# PROBLEM DETAILS
Copy out exactly the lines below that run from the one holding "Instruction: Click the Save" to the one holding "Task: Select the Drafts tab", keeping both of those lines and no others.

Data entries:
---------------

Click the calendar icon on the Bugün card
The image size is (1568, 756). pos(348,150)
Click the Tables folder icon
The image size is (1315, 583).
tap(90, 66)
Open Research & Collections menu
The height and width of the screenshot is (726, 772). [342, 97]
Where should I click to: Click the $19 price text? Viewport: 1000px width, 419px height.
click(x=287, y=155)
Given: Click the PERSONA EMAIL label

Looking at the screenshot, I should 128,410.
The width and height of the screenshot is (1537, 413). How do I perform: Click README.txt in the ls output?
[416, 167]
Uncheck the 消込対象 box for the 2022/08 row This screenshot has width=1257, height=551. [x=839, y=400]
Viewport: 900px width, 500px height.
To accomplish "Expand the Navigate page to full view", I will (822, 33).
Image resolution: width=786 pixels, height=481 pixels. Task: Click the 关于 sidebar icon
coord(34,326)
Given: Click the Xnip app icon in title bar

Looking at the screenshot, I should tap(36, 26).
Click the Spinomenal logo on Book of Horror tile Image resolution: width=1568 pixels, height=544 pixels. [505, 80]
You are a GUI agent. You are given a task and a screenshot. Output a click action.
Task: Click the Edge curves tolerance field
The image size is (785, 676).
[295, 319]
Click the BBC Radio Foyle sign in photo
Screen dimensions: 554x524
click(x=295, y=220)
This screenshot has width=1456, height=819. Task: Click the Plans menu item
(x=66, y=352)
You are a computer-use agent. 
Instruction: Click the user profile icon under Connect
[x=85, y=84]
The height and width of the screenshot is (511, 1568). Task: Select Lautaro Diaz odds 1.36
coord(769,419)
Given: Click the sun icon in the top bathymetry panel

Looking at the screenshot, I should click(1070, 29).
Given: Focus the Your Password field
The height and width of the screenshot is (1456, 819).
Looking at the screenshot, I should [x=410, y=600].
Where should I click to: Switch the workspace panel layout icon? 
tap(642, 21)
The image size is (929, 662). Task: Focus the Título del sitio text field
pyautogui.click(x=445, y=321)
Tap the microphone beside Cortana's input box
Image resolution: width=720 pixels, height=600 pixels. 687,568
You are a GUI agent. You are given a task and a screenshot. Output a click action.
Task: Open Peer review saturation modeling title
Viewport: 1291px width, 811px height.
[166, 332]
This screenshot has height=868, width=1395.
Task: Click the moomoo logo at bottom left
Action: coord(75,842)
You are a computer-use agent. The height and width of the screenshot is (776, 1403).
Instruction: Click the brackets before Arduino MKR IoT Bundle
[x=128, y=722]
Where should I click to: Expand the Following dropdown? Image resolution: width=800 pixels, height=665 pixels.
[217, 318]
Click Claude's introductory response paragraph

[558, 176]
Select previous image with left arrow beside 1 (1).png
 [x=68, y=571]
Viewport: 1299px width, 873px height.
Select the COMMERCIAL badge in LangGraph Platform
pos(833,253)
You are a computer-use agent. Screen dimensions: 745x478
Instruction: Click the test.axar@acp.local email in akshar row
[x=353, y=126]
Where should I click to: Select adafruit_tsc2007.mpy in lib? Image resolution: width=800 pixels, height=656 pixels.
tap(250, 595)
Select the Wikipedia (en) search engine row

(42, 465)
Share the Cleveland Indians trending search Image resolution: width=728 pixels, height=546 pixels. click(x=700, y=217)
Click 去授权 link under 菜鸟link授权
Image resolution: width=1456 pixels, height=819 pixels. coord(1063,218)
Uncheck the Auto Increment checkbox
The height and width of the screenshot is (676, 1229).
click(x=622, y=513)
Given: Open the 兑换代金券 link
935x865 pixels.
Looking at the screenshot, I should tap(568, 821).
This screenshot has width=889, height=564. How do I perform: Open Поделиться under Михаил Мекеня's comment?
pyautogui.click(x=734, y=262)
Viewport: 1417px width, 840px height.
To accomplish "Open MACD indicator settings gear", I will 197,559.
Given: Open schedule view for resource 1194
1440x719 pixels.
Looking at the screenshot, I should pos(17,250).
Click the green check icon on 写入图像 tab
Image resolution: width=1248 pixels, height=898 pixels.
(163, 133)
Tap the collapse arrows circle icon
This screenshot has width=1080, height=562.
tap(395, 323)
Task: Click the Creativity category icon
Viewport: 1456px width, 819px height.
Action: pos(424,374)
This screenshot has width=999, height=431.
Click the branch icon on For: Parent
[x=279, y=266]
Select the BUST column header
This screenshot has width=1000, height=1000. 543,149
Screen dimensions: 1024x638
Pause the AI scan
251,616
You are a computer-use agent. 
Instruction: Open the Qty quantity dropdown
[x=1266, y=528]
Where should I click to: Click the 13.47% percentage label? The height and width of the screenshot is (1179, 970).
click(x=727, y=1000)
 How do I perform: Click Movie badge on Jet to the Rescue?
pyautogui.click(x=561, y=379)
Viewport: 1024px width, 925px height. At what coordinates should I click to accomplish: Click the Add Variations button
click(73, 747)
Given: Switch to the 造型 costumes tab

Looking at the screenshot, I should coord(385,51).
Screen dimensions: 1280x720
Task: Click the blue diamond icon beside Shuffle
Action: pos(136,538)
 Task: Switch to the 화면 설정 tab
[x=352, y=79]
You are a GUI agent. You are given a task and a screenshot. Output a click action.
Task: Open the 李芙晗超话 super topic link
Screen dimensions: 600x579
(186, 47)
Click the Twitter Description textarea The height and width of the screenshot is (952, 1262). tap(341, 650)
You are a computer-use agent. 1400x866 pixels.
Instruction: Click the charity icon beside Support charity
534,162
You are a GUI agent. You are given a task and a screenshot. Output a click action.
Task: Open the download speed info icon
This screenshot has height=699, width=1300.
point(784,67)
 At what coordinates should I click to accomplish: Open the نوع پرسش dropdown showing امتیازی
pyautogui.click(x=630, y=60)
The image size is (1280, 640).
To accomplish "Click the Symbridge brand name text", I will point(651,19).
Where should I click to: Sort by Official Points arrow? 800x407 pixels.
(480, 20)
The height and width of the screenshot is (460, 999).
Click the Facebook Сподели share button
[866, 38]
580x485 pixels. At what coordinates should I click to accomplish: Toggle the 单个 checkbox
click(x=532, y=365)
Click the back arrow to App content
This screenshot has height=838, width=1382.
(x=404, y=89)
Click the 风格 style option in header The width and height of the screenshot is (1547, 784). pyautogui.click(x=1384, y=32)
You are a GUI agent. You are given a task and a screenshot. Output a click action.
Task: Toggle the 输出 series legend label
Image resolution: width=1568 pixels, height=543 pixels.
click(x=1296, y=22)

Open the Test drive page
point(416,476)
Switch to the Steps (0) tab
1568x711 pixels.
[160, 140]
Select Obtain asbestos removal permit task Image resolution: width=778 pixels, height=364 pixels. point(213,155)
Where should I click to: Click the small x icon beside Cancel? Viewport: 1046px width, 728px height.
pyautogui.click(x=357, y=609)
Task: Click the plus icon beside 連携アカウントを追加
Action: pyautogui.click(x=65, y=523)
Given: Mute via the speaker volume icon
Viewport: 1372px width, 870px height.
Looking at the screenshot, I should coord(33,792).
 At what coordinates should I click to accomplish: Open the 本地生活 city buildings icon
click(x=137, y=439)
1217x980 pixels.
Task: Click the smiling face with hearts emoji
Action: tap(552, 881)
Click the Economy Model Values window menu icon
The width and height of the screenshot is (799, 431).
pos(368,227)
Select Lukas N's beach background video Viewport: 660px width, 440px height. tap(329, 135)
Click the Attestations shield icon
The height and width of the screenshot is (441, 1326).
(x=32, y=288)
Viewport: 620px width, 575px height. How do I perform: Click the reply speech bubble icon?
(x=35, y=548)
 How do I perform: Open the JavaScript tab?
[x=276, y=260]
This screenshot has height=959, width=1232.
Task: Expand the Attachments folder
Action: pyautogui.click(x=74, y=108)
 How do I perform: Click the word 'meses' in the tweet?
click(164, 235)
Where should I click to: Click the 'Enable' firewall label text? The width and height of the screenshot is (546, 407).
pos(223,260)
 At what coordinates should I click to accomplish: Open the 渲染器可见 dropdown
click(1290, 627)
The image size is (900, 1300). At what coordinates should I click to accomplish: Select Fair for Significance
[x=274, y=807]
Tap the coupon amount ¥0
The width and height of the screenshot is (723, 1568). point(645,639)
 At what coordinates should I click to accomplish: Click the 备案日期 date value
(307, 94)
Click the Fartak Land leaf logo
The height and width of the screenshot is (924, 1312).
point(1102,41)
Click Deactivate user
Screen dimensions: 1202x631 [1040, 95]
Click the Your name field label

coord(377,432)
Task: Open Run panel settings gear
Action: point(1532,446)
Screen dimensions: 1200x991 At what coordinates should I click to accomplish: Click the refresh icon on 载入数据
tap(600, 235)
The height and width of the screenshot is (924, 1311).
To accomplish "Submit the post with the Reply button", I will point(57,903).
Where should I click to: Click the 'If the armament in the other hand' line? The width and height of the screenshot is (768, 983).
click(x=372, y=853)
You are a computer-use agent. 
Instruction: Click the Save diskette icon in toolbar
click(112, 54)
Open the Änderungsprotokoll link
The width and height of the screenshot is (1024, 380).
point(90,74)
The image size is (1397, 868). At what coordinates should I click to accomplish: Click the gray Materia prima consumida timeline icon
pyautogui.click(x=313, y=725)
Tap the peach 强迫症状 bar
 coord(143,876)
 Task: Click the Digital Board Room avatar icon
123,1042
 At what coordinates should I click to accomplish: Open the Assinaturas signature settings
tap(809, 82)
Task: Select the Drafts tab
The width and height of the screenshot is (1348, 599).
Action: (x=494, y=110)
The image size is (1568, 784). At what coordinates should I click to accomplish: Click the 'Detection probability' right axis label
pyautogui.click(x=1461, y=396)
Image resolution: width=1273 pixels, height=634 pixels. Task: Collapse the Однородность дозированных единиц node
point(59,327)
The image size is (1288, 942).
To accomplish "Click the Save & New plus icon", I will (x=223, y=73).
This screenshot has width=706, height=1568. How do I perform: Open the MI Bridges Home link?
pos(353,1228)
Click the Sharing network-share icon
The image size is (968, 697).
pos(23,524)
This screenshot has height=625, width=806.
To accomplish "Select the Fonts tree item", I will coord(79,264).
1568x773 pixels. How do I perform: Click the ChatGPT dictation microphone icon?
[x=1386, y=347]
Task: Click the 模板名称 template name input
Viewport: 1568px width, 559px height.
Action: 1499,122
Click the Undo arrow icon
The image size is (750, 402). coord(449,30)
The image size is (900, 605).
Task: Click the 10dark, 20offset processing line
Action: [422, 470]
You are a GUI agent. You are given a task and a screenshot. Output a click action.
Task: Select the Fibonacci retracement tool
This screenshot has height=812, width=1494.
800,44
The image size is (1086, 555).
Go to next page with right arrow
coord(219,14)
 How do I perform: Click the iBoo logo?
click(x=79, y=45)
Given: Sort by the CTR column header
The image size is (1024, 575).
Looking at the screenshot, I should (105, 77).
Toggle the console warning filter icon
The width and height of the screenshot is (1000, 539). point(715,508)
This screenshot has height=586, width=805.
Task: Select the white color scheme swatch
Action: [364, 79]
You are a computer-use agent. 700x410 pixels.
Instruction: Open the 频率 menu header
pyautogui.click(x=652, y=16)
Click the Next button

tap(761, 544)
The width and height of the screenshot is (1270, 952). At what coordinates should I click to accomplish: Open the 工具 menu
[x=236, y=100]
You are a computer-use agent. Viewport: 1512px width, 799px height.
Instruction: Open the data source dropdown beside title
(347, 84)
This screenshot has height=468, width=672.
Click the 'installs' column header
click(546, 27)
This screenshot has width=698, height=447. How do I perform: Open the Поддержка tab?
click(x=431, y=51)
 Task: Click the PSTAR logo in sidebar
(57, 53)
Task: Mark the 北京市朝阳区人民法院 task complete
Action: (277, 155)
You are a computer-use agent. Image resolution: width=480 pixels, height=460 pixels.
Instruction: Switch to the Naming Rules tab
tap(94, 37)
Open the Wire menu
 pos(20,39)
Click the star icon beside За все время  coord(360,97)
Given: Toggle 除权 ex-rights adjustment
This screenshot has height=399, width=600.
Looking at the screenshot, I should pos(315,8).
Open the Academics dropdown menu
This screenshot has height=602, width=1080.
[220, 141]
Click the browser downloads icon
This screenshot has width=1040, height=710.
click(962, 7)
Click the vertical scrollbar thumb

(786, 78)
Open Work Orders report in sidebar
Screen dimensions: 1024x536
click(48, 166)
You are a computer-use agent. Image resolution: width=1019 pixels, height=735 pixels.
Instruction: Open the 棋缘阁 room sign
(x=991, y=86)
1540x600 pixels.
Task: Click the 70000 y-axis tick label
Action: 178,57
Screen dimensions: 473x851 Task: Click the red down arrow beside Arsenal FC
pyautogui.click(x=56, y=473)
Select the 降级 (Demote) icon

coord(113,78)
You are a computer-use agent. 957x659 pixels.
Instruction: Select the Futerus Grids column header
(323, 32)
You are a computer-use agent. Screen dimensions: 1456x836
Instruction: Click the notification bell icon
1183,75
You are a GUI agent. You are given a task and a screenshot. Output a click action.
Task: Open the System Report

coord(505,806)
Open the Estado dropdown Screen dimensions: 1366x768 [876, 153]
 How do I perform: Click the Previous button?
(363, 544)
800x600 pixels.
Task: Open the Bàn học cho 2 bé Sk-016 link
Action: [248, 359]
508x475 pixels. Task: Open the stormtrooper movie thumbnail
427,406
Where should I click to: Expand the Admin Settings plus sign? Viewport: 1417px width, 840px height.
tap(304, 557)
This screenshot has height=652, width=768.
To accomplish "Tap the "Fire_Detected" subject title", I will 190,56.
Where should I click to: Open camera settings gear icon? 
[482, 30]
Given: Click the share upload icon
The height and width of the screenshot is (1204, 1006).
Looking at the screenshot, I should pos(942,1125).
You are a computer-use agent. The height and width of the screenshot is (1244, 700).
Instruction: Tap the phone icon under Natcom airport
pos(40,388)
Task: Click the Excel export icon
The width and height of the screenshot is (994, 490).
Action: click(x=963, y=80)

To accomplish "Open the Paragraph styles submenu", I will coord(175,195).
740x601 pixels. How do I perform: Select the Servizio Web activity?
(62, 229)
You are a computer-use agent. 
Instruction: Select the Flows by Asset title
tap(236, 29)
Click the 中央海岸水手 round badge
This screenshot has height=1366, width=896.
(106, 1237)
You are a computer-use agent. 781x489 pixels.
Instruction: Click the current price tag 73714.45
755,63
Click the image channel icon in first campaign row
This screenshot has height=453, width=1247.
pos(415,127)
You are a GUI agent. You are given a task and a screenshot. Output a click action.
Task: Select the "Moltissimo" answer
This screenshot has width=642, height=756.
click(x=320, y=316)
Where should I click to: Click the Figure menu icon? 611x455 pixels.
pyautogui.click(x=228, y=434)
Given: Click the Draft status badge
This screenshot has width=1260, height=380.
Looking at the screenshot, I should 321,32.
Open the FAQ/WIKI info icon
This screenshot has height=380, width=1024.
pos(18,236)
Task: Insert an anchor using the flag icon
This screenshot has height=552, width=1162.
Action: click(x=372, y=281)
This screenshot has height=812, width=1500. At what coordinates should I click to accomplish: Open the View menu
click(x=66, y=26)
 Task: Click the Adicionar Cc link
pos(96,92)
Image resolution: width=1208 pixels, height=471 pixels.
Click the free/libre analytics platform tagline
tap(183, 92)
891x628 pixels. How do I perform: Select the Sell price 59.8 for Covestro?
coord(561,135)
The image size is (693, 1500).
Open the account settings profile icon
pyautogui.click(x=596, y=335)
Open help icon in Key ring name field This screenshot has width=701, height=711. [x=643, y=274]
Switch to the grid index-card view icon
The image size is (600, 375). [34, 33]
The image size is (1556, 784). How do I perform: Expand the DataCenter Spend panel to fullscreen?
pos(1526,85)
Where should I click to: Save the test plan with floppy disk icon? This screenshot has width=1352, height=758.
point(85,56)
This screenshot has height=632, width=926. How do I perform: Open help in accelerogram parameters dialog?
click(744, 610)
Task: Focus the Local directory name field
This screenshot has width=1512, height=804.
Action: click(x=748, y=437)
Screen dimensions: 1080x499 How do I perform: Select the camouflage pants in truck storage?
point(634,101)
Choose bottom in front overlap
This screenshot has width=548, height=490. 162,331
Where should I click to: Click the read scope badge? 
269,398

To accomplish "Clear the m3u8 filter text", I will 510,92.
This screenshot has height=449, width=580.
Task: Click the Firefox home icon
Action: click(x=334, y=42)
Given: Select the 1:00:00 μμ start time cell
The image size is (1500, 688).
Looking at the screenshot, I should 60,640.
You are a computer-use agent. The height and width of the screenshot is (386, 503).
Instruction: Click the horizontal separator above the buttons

---------------

# EXPECTED ANSWER
Instruction: Click the Save diskette icon in toolbar
click(112, 54)
Open the Änderungsprotokoll link
The width and height of the screenshot is (1024, 380).
point(90,74)
The image size is (1397, 868). At what coordinates should I click to accomplish: Click the gray Materia prima consumida timeline icon
pyautogui.click(x=313, y=725)
Tap the peach 强迫症状 bar
 coord(143,876)
 Task: Click the Digital Board Room avatar icon
123,1042
 At what coordinates should I click to accomplish: Open the Assinaturas signature settings
tap(809, 82)
Task: Select the Drafts tab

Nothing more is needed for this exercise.